When we say, “That’s your subjective view,” it often carries a slightly negative tone.
So then, why is “objective” usually considered better?
Is subjectivity really something vague and unreliable? And is objectivity really something solid and true?
Or… does “objective” even truly exist?
What do you think?

Because in this example, it is. If the subjective statement read “To me, it feels too hot in here”, it would be equally correct.
Subjective statements themselves are not the issue, they become problematic when treated as objective truths.
That’s a really clear way to distinguish them, and I agree that confusion happens when subjective statements are treated as objective facts.
But from a different perspective, what we call “objective” might not be something independent of subjectivity in the first place.

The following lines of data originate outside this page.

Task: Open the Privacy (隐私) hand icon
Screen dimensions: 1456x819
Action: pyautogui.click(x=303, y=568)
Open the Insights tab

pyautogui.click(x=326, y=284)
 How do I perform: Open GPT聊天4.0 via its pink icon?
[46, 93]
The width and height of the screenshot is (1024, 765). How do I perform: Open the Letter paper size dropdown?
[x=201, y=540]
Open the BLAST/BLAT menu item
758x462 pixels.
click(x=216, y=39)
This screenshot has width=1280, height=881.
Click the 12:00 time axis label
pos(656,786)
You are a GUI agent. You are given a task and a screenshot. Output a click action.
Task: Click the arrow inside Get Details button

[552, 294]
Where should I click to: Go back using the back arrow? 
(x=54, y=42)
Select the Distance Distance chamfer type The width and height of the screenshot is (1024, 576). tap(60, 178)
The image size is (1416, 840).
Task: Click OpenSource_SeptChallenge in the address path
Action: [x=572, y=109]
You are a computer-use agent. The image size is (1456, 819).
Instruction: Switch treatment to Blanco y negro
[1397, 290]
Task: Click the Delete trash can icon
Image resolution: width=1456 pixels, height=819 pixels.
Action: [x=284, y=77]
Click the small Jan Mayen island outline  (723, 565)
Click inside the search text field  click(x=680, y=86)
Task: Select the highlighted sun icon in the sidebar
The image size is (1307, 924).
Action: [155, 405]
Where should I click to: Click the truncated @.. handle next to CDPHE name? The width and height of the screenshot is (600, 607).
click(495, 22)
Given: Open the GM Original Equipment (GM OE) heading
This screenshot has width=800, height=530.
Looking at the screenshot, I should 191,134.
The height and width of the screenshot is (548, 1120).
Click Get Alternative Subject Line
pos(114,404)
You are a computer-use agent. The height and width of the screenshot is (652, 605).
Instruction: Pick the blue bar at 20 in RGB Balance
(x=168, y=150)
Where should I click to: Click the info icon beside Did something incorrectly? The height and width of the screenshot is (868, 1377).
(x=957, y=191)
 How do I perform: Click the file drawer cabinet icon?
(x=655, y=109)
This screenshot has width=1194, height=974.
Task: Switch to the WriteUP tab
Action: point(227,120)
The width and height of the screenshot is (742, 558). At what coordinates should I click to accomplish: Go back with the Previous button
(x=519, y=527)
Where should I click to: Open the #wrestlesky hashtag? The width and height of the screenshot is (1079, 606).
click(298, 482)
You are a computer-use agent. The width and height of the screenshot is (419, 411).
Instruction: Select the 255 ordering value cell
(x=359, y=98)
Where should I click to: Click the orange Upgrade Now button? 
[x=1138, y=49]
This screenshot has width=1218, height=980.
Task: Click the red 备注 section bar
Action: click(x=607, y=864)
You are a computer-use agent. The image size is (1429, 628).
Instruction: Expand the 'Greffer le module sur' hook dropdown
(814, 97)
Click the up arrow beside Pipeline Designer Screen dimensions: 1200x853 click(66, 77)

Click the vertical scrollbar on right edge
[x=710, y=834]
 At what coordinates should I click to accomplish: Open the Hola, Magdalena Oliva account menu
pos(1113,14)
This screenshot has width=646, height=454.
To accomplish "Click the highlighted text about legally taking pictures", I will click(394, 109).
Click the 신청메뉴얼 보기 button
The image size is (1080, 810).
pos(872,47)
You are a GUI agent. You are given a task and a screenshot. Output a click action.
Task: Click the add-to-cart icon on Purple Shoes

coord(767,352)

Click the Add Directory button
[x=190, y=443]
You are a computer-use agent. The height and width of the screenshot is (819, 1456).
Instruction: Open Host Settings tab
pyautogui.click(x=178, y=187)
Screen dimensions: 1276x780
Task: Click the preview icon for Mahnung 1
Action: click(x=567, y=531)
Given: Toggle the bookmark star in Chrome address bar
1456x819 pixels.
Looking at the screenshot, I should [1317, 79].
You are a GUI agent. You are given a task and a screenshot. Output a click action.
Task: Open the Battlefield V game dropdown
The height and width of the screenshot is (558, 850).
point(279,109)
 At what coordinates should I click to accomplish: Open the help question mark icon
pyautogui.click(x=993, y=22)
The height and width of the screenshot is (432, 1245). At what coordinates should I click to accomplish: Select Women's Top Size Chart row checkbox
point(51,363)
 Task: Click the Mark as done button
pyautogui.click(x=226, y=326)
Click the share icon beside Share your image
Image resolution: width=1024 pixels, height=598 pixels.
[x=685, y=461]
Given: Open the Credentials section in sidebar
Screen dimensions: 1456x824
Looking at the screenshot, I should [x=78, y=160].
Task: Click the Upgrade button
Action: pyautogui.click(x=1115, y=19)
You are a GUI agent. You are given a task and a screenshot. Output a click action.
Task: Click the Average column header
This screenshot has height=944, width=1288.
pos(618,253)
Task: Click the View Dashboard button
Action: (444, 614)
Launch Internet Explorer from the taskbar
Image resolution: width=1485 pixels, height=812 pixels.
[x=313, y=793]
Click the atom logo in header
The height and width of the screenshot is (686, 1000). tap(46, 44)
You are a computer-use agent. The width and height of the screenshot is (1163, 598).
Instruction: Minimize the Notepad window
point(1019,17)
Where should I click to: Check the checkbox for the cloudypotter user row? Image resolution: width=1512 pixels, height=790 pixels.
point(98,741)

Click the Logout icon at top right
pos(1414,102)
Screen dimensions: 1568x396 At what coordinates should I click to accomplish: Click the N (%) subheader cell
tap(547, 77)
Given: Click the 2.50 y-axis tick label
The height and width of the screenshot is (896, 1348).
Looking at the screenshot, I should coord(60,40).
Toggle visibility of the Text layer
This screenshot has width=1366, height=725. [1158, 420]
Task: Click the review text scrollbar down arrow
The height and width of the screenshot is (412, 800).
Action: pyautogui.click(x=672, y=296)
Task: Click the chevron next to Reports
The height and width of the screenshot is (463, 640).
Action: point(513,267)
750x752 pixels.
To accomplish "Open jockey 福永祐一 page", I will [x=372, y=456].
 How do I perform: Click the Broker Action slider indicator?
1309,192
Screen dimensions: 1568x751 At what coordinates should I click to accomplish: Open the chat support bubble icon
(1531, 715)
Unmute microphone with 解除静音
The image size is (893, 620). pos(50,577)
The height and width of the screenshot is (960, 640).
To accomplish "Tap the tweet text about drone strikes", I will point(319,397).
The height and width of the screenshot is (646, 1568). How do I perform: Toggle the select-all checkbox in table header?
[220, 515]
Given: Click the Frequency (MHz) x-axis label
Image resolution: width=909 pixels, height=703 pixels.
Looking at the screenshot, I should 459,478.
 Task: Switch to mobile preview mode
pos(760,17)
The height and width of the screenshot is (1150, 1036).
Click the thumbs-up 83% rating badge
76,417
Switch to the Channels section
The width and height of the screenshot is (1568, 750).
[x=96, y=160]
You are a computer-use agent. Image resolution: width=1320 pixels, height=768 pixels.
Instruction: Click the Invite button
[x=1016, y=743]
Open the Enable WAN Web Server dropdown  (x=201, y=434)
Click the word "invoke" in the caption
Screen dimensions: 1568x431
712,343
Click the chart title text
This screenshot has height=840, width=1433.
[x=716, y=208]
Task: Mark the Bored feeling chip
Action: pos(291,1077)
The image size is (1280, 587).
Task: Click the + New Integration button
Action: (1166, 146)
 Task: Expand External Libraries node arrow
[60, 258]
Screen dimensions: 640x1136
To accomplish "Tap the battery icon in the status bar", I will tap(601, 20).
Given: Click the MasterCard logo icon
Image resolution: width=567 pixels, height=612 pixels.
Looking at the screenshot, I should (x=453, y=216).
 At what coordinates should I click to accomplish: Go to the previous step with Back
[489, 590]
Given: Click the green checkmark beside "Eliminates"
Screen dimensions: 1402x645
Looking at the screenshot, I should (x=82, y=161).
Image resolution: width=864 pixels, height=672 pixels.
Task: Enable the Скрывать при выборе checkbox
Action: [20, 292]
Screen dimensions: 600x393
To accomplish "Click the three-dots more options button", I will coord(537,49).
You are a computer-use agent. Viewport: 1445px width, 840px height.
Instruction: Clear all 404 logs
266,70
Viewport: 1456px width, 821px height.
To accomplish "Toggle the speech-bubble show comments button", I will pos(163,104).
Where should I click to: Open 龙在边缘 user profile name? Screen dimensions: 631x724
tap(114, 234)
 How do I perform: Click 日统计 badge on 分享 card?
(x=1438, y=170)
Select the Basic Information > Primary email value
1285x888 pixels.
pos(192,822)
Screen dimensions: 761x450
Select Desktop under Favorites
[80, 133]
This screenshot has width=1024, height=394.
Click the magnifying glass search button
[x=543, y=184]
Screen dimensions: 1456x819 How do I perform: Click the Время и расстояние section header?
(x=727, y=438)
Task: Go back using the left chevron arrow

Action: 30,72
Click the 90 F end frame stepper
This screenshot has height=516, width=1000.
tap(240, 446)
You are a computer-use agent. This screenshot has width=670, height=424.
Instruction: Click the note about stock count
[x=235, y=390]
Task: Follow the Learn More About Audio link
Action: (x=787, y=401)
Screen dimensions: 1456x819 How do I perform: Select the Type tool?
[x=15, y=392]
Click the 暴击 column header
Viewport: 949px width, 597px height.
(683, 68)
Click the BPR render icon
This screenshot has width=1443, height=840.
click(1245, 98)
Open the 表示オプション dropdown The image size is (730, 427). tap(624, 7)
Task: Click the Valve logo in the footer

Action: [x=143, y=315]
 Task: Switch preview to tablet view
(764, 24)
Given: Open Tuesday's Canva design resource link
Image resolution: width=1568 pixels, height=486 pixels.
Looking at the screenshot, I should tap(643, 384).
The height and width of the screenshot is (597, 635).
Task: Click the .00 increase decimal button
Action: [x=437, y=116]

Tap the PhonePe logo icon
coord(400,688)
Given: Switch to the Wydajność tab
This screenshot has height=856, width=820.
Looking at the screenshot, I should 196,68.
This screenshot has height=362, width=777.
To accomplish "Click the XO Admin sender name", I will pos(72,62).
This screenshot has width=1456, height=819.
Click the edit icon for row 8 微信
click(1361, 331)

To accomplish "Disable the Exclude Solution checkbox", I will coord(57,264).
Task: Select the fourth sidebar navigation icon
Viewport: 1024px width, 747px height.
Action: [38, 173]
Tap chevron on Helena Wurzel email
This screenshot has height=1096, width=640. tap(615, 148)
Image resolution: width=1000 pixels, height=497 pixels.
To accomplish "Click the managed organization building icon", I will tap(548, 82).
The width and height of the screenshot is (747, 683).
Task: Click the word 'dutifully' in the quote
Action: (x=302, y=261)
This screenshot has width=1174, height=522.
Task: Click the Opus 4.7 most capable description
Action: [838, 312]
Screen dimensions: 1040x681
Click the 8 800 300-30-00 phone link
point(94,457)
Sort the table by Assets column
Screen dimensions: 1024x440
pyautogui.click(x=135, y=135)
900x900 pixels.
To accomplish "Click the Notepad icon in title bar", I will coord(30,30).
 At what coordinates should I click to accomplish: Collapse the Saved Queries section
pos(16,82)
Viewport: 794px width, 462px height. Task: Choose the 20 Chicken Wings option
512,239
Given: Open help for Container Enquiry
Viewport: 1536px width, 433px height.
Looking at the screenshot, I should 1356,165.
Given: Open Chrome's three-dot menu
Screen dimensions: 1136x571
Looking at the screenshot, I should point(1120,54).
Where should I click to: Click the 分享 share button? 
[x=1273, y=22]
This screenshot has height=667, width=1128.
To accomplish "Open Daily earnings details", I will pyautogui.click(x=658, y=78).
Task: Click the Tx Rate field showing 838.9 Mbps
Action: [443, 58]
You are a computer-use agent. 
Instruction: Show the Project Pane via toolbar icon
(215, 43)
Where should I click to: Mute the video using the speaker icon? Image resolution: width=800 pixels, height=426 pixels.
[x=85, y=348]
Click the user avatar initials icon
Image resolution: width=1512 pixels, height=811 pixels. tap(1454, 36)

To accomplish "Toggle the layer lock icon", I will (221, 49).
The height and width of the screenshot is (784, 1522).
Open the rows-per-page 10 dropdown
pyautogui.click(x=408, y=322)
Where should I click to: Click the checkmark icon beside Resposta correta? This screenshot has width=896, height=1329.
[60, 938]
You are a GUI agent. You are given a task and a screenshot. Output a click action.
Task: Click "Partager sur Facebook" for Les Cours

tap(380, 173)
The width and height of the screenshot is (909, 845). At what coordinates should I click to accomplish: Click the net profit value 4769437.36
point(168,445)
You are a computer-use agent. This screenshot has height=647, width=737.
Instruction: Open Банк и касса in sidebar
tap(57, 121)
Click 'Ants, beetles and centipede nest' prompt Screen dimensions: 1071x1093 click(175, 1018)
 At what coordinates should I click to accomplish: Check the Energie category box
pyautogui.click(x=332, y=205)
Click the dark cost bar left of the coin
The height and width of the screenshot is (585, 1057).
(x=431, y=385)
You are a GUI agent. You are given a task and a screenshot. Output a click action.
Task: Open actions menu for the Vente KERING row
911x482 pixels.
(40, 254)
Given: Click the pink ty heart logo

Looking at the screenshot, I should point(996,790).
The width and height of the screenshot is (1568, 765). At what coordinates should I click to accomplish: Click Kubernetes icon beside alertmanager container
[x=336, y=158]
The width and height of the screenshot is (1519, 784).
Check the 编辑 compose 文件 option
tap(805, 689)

In the SIEP framework, reality isn’t something that exists fully formed and then gets described. It emerges when a deeper layer of subjectivity (Absolute Subjectivity) intersects with an observer’s frame (Relative Subjectivity), and only becomes “fixed” when coherence is achieved.
So what we call “objective facts” are actually stabilized results of this coherence process, rather than something fundamentally separate from subjectivity.
In that sense, the issue isn’t that subjective statements become problematic when treated as objective — but that we’re already inside a system where the “objective” itself is generated through structured subjectivity.